■ EXERCISES TO COMPLETE
• 1. Answer each question from the personal statement, one line per answer, marked to match:
(a) What age does the writer give?
(b) What does the writer expect to soon be able to do?
(c) What two things does the writer say she will always do?
• 2. Recast the paragraph of the personal statement beginning "Hello my name is Monica Newman" as a short bulleted list that keeps its main facts.

Hello my name is Monica Newman. I’m currently 27 years old. Through my experiences I’ve grown to be a strong women. I’ve been in many situations that seem to have no clear way out. Fortunately by the grace of god I’ve grown to the women I am today. I’m a young, powerful and confident women. I know with very little doubt that I’ll soon be able to reach out and help other young women. I’m very strong, kind hearted, courageous, independent and smart young women. I’ve come along way growing into the person I am today. I’ll always glow inside and out, and will always SUCCEED no matter what I choose to do!



To all the young children’s and all the young woman out there!!!

■ MATERIAL PROVIDED

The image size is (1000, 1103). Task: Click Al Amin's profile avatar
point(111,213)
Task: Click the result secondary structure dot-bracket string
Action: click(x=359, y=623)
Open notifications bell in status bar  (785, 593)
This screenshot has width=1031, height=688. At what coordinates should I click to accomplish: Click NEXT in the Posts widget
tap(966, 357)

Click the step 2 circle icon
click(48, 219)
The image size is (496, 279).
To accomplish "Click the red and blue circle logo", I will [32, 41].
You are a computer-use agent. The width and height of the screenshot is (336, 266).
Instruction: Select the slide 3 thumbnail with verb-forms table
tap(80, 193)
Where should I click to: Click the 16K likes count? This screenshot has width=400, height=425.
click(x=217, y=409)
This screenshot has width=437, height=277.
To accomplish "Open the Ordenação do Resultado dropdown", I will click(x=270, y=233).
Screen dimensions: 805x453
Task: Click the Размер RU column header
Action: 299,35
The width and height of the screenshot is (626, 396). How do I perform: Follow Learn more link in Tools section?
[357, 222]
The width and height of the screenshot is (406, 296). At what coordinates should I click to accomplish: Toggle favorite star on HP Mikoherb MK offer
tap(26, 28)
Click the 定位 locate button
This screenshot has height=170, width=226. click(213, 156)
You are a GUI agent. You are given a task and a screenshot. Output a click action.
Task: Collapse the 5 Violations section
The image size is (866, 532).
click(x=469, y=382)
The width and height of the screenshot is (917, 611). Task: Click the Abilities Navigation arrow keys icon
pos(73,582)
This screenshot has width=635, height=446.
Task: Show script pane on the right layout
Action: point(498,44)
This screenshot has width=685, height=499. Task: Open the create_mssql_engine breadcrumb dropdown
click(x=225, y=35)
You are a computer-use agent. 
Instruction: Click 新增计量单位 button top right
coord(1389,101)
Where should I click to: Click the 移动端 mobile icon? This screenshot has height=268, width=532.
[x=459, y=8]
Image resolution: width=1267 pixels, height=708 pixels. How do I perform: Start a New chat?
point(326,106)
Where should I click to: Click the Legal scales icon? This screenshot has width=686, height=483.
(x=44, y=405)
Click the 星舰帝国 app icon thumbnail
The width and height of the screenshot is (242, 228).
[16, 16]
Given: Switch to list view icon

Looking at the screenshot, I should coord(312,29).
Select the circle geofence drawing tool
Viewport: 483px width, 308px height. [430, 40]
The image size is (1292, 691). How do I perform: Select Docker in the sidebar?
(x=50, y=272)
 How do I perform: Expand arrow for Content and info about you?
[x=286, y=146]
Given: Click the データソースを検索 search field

■ ANSWERS TO THE PROBLEMS
• 1.
(a) 27 years old.
(b) Reach out and help other young women.
(c) Glow inside and out, and succeed no matter what she chooses to do.

• 2.
- Name: Monica Newman, age 27.
- Has grown into a strong woman through experiences, including many situations that seemed to have no clear way out.
- Credits the grace of God for becoming the woman she is today.
- Describes herself as young, powerful, confident, strong, kind-hearted, courageous, independent and smart.
- Expects to soon be able to reach out and help other young women.
- Says she will always glow inside and out and will always succeed at whatever she chooses to do.